## GOAL OF THE EXERCISE
Where the listing below reaches the line containing "Where should I click to: Click the help", start writing out lines exactly, and stop once the line containing "Bookmark page with the star icon" has been written.

## INPUT DATA
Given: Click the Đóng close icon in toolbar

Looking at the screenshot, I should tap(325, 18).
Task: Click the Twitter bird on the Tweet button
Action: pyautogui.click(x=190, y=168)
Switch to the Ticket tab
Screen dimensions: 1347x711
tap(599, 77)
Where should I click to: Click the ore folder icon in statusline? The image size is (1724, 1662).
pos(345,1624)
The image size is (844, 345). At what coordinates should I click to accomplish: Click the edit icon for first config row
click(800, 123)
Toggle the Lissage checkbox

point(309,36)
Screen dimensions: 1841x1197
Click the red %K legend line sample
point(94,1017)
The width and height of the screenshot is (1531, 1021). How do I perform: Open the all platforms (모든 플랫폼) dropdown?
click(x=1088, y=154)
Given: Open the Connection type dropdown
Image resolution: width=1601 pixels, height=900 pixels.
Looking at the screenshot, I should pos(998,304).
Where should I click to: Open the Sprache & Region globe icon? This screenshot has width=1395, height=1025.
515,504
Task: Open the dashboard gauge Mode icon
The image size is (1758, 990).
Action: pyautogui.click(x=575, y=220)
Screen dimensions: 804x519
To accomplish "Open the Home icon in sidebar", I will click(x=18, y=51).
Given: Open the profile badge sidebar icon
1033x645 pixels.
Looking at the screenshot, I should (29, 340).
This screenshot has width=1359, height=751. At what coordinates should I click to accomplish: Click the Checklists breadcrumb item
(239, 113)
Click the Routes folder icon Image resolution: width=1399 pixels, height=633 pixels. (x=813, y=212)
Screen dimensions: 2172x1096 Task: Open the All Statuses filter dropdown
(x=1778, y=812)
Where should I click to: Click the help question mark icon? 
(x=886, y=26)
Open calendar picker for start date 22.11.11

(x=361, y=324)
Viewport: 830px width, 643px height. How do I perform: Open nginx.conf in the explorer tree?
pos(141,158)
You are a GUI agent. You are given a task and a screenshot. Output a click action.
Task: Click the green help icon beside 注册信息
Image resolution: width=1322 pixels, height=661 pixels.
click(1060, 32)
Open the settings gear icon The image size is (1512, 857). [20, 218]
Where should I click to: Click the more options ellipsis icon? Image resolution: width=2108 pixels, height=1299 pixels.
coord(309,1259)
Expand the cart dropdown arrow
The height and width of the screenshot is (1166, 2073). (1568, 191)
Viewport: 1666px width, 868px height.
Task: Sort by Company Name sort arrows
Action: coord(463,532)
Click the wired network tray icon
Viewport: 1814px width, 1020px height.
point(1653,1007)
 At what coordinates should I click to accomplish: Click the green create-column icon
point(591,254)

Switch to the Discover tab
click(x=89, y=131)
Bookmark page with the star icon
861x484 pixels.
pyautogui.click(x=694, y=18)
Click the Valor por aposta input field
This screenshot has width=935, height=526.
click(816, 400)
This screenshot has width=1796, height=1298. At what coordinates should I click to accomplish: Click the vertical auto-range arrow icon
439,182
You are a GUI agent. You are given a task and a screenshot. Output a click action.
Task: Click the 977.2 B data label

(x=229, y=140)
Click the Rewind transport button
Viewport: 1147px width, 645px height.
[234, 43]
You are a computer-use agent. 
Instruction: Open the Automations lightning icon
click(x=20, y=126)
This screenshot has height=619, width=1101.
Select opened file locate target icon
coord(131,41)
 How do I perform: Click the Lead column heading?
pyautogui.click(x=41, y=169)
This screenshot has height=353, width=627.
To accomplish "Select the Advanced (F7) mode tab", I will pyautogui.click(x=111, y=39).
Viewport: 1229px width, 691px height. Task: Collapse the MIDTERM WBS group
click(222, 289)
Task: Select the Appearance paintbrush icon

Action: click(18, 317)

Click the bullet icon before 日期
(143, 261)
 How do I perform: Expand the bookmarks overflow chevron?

## PROBLEM SOLUTION
Where should I click to: Click the help question mark icon? 
(x=886, y=26)
Open calendar picker for start date 22.11.11

(x=361, y=324)
Viewport: 830px width, 643px height. How do I perform: Open nginx.conf in the explorer tree?
pos(141,158)
You are a GUI agent. You are given a task and a screenshot. Output a click action.
Task: Click the green help icon beside 注册信息
Image resolution: width=1322 pixels, height=661 pixels.
click(1060, 32)
Open the settings gear icon The image size is (1512, 857). [20, 218]
Where should I click to: Click the more options ellipsis icon? Image resolution: width=2108 pixels, height=1299 pixels.
coord(309,1259)
Expand the cart dropdown arrow
The height and width of the screenshot is (1166, 2073). (1568, 191)
Viewport: 1666px width, 868px height.
Task: Sort by Company Name sort arrows
Action: coord(463,532)
Click the wired network tray icon
Viewport: 1814px width, 1020px height.
point(1653,1007)
 At what coordinates should I click to accomplish: Click the green create-column icon
point(591,254)

Switch to the Discover tab
click(x=89, y=131)
Bookmark page with the star icon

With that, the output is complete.